- [TASK STATEMENT]:
Once the line with "The width and height of the screenshot is (1024, 517)." is found in the entries below, print it and each following line exactly, stopping after the line with "Viewport: 1240px width, 592px height."; print nothing else.

[Stored records]
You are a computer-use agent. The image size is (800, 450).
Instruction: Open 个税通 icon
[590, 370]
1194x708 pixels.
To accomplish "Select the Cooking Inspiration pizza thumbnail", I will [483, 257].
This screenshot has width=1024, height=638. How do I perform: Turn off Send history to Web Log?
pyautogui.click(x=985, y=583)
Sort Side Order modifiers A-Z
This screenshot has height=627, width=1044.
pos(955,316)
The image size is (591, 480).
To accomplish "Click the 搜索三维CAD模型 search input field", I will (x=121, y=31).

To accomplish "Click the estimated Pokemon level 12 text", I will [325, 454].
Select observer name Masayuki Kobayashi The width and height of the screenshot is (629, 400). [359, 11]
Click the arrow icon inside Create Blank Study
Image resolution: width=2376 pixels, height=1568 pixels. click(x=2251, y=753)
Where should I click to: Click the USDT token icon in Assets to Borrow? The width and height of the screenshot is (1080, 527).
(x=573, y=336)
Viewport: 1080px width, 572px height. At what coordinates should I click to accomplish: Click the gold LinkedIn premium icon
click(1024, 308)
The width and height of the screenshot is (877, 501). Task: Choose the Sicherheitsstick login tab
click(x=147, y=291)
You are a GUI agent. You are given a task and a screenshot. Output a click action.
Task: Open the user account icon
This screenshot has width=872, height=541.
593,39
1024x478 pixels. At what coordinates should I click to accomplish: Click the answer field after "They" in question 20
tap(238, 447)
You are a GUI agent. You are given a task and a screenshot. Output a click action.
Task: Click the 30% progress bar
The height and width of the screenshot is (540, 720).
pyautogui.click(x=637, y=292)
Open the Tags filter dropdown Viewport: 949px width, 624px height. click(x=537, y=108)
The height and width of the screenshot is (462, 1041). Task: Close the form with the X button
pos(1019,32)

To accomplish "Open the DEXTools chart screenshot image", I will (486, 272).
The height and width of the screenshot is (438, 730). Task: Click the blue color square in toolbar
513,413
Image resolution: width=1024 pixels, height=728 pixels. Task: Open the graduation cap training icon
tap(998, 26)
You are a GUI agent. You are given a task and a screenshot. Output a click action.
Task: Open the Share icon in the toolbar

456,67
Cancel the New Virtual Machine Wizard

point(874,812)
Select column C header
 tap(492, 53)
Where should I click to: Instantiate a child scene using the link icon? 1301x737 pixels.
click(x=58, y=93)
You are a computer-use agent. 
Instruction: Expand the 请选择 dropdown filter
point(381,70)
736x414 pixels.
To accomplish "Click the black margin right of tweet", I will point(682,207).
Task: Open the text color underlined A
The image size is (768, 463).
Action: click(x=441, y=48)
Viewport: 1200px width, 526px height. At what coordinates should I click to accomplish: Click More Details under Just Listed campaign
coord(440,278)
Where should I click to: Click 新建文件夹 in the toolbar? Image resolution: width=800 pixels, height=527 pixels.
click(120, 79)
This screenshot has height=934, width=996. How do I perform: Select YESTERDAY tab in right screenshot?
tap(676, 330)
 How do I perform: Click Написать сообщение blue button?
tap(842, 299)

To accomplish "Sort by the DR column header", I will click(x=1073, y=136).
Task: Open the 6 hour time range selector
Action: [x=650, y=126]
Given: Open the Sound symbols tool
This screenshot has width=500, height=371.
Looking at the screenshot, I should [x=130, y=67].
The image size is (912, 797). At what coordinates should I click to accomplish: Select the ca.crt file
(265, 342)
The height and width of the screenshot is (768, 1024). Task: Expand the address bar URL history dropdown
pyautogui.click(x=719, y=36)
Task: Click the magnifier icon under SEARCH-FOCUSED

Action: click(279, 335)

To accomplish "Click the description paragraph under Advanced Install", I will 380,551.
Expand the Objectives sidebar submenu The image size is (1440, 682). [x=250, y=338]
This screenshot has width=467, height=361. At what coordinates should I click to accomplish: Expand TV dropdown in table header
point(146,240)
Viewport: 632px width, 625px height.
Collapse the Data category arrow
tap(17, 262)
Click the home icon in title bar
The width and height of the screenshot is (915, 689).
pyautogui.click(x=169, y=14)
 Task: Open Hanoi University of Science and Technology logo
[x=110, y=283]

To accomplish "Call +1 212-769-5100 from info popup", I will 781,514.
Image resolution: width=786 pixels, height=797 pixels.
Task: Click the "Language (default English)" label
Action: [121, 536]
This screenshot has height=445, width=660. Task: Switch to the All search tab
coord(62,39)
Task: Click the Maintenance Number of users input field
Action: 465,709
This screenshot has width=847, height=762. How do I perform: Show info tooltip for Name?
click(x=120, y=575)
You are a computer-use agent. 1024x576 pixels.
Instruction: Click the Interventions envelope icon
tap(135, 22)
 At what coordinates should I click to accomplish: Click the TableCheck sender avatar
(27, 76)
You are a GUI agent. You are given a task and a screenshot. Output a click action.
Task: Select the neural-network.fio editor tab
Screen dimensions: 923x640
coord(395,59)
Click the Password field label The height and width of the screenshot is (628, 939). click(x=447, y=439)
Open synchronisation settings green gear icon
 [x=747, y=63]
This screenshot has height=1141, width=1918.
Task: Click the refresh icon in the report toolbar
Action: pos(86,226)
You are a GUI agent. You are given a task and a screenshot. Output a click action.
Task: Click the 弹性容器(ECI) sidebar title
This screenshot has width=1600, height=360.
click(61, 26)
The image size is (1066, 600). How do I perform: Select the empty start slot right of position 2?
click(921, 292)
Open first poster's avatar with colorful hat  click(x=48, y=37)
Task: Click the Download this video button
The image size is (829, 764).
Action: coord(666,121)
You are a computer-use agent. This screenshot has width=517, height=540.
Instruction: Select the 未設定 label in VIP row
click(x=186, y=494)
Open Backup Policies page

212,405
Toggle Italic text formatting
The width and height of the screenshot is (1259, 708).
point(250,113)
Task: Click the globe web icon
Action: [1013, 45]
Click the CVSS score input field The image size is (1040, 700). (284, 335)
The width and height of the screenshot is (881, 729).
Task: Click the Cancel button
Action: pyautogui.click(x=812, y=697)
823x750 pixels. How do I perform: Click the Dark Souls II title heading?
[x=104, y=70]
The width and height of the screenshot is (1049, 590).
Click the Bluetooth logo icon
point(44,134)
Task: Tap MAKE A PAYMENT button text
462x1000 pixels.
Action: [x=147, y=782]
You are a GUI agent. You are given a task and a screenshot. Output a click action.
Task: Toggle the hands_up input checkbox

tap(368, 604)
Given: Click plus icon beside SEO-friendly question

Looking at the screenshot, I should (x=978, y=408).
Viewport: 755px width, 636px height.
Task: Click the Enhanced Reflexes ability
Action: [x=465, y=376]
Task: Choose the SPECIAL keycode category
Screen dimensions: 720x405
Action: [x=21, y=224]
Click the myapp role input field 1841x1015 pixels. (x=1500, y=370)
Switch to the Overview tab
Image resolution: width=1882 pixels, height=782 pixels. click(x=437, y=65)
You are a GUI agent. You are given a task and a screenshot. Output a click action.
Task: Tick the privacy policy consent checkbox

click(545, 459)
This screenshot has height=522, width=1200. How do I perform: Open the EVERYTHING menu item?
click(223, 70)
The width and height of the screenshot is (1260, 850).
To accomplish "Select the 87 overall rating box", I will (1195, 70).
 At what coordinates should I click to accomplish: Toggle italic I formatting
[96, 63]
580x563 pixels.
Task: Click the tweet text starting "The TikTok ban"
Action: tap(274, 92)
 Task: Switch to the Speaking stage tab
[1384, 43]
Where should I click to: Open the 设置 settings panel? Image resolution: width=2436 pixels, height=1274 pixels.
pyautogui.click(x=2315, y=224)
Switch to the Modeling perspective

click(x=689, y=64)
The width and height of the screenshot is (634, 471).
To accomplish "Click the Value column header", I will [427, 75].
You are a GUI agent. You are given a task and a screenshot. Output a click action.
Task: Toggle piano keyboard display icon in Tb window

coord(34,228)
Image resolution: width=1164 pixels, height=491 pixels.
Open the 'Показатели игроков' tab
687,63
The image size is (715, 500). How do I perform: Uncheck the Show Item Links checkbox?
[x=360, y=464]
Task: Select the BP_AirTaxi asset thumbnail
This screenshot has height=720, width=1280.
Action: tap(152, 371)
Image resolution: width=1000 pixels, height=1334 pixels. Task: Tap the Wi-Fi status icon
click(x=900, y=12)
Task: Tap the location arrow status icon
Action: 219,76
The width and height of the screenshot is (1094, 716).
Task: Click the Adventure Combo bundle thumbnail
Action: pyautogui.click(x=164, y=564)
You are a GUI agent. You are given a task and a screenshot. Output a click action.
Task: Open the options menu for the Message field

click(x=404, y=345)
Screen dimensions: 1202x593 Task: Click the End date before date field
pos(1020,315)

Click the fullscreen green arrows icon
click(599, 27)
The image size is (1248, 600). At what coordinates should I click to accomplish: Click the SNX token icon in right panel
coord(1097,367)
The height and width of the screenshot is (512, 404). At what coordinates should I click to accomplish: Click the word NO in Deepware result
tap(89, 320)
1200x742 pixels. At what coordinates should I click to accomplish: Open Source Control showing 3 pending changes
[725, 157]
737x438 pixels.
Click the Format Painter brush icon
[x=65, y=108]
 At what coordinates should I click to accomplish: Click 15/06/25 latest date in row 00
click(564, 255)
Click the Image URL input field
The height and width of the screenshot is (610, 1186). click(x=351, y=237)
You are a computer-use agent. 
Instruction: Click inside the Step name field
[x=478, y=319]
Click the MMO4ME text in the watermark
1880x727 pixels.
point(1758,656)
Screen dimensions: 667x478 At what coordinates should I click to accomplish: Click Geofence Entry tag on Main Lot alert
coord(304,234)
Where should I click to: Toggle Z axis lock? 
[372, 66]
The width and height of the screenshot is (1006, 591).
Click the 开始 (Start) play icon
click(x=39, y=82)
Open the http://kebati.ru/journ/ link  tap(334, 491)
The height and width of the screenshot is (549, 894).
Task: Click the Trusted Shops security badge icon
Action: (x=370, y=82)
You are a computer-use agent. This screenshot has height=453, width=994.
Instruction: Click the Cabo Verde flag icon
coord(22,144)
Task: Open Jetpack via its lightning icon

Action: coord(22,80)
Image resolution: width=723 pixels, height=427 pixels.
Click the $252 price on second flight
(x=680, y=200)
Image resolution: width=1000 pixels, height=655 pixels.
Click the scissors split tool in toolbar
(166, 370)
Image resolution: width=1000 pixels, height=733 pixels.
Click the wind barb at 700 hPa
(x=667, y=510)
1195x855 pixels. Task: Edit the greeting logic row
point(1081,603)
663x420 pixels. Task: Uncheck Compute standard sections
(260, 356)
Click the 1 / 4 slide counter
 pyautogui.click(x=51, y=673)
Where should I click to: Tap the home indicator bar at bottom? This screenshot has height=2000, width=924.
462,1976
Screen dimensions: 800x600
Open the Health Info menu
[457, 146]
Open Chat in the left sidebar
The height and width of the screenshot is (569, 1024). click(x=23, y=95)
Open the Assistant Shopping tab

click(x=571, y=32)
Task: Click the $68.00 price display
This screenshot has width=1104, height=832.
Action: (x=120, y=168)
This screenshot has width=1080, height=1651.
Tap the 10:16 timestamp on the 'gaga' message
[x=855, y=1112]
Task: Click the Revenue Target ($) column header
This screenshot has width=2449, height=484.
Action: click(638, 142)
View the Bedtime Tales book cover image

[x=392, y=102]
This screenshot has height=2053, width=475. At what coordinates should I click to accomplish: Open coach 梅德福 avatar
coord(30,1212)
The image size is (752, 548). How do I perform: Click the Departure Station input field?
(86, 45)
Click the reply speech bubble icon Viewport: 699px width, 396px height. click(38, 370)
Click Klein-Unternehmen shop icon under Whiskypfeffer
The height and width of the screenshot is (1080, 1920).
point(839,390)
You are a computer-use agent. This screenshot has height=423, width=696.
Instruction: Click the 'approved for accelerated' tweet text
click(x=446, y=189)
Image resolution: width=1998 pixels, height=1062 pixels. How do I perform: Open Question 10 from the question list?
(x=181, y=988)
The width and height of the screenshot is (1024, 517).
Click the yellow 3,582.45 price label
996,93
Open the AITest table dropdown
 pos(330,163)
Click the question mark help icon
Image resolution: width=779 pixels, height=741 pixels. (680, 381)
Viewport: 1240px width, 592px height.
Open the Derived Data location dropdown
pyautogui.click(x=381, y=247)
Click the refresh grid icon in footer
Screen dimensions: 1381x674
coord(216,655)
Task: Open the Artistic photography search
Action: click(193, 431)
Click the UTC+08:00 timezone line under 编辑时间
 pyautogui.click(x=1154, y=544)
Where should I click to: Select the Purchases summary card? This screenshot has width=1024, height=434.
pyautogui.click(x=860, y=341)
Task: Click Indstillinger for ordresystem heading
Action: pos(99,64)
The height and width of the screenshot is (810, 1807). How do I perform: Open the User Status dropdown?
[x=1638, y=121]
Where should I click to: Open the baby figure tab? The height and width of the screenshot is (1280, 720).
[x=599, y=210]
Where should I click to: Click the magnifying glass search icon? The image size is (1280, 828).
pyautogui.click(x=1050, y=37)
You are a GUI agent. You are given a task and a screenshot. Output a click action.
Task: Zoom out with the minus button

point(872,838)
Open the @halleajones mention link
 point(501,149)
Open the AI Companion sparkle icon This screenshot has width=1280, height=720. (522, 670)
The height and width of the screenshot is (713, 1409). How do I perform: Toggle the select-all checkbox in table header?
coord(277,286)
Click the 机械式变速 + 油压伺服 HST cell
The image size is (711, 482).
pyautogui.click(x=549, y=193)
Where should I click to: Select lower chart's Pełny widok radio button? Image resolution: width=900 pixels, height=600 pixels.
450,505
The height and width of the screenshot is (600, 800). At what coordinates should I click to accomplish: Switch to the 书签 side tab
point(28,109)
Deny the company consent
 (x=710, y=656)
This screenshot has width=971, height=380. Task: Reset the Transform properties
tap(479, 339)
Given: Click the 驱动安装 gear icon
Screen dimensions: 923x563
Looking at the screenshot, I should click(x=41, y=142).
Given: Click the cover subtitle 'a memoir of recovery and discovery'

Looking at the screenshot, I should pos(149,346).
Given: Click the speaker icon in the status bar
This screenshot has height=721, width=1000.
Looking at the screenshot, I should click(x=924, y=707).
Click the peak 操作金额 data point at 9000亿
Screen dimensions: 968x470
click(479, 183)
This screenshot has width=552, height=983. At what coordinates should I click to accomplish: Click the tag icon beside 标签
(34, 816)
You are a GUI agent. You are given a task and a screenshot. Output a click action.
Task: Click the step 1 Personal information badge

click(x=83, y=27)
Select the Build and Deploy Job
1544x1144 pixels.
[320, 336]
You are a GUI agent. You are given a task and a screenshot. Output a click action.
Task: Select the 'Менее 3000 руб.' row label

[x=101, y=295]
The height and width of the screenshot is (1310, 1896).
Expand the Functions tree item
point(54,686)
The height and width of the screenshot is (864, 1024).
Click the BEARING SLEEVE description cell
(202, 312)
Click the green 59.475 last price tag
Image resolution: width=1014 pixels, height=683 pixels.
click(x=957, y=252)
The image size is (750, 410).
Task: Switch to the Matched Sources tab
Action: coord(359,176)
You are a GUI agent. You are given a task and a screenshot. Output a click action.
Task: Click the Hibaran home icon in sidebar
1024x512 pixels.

- [EXPECTED ANSWER]:
The width and height of the screenshot is (1024, 517).
Click the yellow 3,582.45 price label
996,93
Open the AITest table dropdown
 pos(330,163)
Click the question mark help icon
Image resolution: width=779 pixels, height=741 pixels. (680, 381)
Viewport: 1240px width, 592px height.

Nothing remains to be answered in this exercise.